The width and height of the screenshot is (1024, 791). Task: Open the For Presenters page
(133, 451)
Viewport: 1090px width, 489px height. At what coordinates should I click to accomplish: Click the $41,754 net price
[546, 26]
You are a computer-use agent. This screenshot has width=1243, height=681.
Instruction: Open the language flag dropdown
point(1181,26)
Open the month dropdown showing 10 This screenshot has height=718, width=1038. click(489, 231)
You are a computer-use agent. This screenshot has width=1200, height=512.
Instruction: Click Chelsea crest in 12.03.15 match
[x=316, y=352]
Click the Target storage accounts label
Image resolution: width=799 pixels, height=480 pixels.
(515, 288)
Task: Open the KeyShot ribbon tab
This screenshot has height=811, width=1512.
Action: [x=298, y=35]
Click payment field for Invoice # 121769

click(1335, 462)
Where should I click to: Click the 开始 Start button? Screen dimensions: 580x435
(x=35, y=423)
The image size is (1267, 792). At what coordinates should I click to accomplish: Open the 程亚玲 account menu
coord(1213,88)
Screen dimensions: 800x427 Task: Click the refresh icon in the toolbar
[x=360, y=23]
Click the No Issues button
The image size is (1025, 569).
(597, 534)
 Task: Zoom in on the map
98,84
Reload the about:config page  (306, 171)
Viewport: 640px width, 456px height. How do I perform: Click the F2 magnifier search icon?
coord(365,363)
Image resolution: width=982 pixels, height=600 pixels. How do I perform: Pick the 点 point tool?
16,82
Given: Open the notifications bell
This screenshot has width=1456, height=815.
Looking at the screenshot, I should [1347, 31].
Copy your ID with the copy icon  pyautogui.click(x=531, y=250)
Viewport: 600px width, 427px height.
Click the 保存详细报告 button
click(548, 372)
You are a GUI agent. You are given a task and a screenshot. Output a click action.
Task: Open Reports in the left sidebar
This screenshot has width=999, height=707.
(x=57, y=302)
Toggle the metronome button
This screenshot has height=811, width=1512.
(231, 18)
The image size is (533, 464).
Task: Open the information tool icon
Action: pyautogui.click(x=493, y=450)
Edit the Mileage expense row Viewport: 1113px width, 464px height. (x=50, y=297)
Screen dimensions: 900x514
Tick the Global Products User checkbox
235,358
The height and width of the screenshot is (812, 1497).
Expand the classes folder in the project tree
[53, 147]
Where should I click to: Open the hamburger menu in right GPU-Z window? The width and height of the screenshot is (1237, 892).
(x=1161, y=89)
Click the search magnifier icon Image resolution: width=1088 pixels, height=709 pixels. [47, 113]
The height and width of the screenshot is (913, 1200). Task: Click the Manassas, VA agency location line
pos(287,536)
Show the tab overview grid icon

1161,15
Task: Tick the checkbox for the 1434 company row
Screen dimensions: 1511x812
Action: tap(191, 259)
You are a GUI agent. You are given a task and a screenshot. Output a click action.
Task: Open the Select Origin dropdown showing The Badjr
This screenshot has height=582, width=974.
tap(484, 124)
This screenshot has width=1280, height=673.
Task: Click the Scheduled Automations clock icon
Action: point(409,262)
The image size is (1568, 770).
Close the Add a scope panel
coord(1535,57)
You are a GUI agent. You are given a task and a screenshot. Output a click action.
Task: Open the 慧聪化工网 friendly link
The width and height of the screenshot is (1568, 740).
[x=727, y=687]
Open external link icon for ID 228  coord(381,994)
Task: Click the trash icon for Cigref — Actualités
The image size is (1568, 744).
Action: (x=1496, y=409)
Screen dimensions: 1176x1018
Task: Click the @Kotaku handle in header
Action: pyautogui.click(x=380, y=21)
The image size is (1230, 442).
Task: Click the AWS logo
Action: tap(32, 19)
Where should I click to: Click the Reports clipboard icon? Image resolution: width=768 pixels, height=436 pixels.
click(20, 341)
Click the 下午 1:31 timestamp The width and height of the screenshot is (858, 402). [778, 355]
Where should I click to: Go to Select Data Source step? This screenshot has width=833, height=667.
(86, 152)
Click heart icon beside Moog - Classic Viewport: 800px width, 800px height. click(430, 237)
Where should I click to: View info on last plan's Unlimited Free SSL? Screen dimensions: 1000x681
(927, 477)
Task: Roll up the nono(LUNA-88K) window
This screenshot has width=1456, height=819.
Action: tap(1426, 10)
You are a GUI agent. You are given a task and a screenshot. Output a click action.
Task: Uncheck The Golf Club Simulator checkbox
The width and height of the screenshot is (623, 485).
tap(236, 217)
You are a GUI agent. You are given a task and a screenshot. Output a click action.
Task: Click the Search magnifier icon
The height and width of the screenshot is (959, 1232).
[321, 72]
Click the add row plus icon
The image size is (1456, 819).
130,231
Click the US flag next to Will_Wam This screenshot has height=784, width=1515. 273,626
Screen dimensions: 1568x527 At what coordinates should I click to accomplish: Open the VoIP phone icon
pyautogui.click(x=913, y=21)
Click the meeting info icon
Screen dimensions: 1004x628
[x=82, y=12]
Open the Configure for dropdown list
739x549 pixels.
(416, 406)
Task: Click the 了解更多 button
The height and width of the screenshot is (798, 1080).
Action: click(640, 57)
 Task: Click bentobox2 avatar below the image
____
SET PROBLEM: Copy the material above line for line, without altering anything.

THE RESPONSE:
The width and height of the screenshot is (1024, 791). Task: Open the For Presenters page
(133, 451)
Viewport: 1090px width, 489px height. At what coordinates should I click to accomplish: Click the $41,754 net price
[546, 26]
You are a computer-use agent. This screenshot has width=1243, height=681.
Instruction: Open the language flag dropdown
point(1181,26)
Open the month dropdown showing 10 This screenshot has height=718, width=1038. click(489, 231)
You are a computer-use agent. This screenshot has width=1200, height=512.
Instruction: Click Chelsea crest in 12.03.15 match
[x=316, y=352]
Click the Target storage accounts label
Image resolution: width=799 pixels, height=480 pixels.
(515, 288)
Task: Open the KeyShot ribbon tab
This screenshot has height=811, width=1512.
Action: [x=298, y=35]
Click payment field for Invoice # 121769

click(1335, 462)
Where should I click to: Click the 开始 Start button? Screen dimensions: 580x435
(x=35, y=423)
The image size is (1267, 792). At what coordinates should I click to accomplish: Open the 程亚玲 account menu
coord(1213,88)
Screen dimensions: 800x427 Task: Click the refresh icon in the toolbar
[x=360, y=23]
Click the No Issues button
The image size is (1025, 569).
(597, 534)
 Task: Zoom in on the map
98,84
Reload the about:config page  (306, 171)
Viewport: 640px width, 456px height. How do I perform: Click the F2 magnifier search icon?
coord(365,363)
Image resolution: width=982 pixels, height=600 pixels. How do I perform: Pick the 点 point tool?
16,82
Given: Open the notifications bell
This screenshot has width=1456, height=815.
Looking at the screenshot, I should [1347, 31].
Copy your ID with the copy icon  pyautogui.click(x=531, y=250)
Viewport: 600px width, 427px height.
Click the 保存详细报告 button
click(548, 372)
You are a GUI agent. You are given a task and a screenshot. Output a click action.
Task: Open Reports in the left sidebar
This screenshot has width=999, height=707.
(x=57, y=302)
Toggle the metronome button
This screenshot has height=811, width=1512.
(231, 18)
The image size is (533, 464).
Task: Open the information tool icon
Action: pyautogui.click(x=493, y=450)
Edit the Mileage expense row Viewport: 1113px width, 464px height. (x=50, y=297)
Screen dimensions: 900x514
Tick the Global Products User checkbox
235,358
The height and width of the screenshot is (812, 1497).
Expand the classes folder in the project tree
[53, 147]
Where should I click to: Open the hamburger menu in right GPU-Z window? The width and height of the screenshot is (1237, 892).
(x=1161, y=89)
Click the search magnifier icon Image resolution: width=1088 pixels, height=709 pixels. [47, 113]
The height and width of the screenshot is (913, 1200). Task: Click the Manassas, VA agency location line
pos(287,536)
Show the tab overview grid icon

1161,15
Task: Tick the checkbox for the 1434 company row
Screen dimensions: 1511x812
Action: tap(191, 259)
You are a GUI agent. You are given a task and a screenshot. Output a click action.
Task: Open the Select Origin dropdown showing The Badjr
This screenshot has height=582, width=974.
tap(484, 124)
This screenshot has width=1280, height=673.
Task: Click the Scheduled Automations clock icon
Action: point(409,262)
The image size is (1568, 770).
Close the Add a scope panel
coord(1535,57)
You are a GUI agent. You are given a task and a screenshot. Output a click action.
Task: Open the 慧聪化工网 friendly link
The width and height of the screenshot is (1568, 740).
[x=727, y=687]
Open external link icon for ID 228  coord(381,994)
Task: Click the trash icon for Cigref — Actualités
The image size is (1568, 744).
Action: (x=1496, y=409)
Screen dimensions: 1176x1018
Task: Click the @Kotaku handle in header
Action: pyautogui.click(x=380, y=21)
The image size is (1230, 442).
Task: Click the AWS logo
Action: tap(32, 19)
Where should I click to: Click the Reports clipboard icon? Image resolution: width=768 pixels, height=436 pixels.
click(20, 341)
Click the 下午 1:31 timestamp The width and height of the screenshot is (858, 402). [778, 355]
Where should I click to: Go to Select Data Source step? This screenshot has width=833, height=667.
(86, 152)
Click heart icon beside Moog - Classic Viewport: 800px width, 800px height. click(430, 237)
Where should I click to: View info on last plan's Unlimited Free SSL? Screen dimensions: 1000x681
(927, 477)
Task: Roll up the nono(LUNA-88K) window
This screenshot has width=1456, height=819.
Action: tap(1426, 10)
You are a GUI agent. You are given a task and a screenshot. Output a click action.
Task: Uncheck The Golf Club Simulator checkbox
The width and height of the screenshot is (623, 485).
tap(236, 217)
You are a GUI agent. You are given a task and a screenshot. Output a click action.
Task: Click the Search magnifier icon
The height and width of the screenshot is (959, 1232).
[321, 72]
Click the add row plus icon
The image size is (1456, 819).
130,231
Click the US flag next to Will_Wam This screenshot has height=784, width=1515. 273,626
Screen dimensions: 1568x527 At what coordinates should I click to accomplish: Open the VoIP phone icon
pyautogui.click(x=913, y=21)
Click the meeting info icon
Screen dimensions: 1004x628
[x=82, y=12]
Open the Configure for dropdown list
739x549 pixels.
(416, 406)
Task: Click the 了解更多 button
The height and width of the screenshot is (798, 1080).
Action: click(640, 57)
 Task: Click bentobox2 avatar below the image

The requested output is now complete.